**Data excerpts**
--

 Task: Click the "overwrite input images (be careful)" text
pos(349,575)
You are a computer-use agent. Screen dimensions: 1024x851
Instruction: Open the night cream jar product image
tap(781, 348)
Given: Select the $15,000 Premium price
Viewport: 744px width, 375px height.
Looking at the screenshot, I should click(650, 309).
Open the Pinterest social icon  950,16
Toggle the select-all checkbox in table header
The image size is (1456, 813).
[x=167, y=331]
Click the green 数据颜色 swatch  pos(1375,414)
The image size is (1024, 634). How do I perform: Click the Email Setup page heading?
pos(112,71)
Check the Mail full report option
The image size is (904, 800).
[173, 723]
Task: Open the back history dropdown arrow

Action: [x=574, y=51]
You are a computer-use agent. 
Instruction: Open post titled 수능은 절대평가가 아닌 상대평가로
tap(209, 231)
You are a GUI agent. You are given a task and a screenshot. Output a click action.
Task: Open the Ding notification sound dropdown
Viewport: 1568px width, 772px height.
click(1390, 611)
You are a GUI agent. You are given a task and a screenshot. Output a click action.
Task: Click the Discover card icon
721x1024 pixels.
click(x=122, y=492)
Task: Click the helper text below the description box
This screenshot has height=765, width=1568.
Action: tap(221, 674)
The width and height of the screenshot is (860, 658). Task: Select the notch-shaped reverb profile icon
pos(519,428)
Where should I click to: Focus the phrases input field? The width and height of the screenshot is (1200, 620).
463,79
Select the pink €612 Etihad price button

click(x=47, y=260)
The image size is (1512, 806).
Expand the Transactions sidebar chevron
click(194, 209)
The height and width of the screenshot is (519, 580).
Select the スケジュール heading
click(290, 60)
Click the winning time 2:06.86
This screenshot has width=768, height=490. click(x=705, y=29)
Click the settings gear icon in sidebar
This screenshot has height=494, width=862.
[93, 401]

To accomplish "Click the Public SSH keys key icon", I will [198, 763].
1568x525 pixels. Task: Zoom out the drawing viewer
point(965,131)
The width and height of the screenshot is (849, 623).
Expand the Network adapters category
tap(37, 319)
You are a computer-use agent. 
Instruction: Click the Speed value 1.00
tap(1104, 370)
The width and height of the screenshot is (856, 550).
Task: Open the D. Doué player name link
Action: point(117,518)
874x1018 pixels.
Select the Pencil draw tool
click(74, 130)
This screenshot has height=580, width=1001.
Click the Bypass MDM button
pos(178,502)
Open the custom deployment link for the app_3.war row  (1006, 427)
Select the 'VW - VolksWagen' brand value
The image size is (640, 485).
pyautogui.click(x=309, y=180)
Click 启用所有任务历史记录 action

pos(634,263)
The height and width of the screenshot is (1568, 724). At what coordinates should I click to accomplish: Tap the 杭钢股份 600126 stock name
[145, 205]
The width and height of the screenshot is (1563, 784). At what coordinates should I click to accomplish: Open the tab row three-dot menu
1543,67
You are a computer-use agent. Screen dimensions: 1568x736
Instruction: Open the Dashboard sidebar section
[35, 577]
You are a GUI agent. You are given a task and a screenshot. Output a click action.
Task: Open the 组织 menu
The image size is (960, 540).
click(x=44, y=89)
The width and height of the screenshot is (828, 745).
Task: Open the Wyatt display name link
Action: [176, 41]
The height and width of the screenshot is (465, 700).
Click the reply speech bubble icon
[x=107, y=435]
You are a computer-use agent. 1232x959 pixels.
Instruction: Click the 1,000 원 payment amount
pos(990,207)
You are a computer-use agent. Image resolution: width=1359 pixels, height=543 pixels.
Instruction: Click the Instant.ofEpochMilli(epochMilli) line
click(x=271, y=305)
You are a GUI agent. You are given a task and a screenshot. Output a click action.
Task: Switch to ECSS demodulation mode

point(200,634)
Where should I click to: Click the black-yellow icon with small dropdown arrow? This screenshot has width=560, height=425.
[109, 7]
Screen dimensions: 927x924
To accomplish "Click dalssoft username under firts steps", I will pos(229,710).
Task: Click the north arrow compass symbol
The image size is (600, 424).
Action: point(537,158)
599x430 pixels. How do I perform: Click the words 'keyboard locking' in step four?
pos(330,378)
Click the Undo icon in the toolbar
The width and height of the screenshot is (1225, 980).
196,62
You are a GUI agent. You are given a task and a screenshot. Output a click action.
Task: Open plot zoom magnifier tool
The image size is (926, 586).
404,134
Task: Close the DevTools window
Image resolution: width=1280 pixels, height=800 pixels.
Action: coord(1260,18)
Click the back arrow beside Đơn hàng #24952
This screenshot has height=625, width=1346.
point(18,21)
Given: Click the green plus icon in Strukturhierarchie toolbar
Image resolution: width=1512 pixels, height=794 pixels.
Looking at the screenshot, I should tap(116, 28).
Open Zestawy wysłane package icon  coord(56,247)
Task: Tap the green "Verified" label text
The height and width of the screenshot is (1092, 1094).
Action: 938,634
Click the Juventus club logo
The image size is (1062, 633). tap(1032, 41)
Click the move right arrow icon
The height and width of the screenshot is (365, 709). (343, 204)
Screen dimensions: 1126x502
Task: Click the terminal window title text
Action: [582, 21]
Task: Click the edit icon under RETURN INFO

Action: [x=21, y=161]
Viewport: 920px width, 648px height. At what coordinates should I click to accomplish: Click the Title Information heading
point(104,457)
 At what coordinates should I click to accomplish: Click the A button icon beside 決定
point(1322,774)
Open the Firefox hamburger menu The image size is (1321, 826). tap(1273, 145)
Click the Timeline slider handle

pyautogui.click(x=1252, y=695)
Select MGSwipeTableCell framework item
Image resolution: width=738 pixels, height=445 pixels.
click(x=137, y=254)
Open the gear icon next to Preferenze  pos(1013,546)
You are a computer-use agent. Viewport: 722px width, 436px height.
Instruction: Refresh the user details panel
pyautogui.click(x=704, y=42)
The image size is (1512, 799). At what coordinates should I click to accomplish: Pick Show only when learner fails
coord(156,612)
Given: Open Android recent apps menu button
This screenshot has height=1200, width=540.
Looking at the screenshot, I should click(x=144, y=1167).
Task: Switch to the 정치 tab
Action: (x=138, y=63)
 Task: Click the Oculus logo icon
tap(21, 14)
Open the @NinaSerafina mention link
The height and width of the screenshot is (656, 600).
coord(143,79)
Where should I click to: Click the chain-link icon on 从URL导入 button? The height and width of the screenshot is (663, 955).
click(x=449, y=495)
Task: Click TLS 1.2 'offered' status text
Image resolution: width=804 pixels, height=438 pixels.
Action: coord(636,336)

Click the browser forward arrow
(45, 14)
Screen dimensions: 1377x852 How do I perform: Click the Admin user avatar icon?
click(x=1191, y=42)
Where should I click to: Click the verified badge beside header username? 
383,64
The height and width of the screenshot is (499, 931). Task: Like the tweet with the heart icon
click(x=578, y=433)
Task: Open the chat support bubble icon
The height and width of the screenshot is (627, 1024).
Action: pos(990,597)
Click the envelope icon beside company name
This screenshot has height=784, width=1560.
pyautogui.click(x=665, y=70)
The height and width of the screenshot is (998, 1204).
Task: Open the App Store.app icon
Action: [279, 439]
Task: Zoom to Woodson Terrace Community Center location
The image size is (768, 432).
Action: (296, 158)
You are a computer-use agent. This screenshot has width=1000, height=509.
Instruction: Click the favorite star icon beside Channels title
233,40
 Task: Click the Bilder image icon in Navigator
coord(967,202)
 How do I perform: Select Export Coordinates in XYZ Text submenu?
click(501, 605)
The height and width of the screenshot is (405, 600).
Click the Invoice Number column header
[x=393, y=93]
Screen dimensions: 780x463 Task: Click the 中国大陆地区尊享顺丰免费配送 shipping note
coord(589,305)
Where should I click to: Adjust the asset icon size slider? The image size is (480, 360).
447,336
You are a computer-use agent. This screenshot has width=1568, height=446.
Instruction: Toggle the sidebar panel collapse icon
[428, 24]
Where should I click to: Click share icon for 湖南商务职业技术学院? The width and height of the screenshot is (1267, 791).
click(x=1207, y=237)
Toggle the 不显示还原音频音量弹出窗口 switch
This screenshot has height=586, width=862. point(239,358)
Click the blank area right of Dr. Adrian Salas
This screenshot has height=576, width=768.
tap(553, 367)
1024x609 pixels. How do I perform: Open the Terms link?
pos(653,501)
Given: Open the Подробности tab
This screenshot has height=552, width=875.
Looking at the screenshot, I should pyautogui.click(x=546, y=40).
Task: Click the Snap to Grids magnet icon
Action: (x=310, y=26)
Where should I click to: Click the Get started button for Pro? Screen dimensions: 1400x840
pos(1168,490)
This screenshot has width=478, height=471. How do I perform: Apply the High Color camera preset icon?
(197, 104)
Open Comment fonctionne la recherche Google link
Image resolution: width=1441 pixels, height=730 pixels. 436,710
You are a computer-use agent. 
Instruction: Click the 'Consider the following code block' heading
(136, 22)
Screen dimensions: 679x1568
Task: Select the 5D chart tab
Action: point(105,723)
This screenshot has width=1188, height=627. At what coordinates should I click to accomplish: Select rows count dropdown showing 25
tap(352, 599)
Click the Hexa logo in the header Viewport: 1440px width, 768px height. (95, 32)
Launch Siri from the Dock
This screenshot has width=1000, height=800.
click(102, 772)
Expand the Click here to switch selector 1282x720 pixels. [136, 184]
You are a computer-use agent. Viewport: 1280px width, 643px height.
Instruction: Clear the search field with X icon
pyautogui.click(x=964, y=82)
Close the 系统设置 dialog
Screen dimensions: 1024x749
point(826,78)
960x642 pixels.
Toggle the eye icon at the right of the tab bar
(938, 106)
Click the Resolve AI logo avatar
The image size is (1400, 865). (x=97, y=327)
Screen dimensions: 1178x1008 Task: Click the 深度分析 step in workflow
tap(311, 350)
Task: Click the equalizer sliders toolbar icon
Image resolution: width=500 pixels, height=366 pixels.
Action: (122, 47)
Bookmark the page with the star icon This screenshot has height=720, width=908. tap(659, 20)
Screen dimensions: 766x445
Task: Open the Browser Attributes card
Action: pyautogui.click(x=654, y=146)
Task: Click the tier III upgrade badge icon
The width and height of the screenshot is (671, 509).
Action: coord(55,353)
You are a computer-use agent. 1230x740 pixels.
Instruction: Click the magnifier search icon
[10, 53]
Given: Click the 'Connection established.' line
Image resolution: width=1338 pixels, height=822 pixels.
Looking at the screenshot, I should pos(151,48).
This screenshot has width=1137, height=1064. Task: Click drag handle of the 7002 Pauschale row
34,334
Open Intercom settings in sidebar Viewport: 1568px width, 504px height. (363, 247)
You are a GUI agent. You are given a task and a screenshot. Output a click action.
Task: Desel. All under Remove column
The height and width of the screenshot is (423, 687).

--

**Exercise directions**
What lines above hold the word "Close"? Pull each one out.

**Solution for this exercise**
Task: Close the DevTools window
Close the 系统设置 dialog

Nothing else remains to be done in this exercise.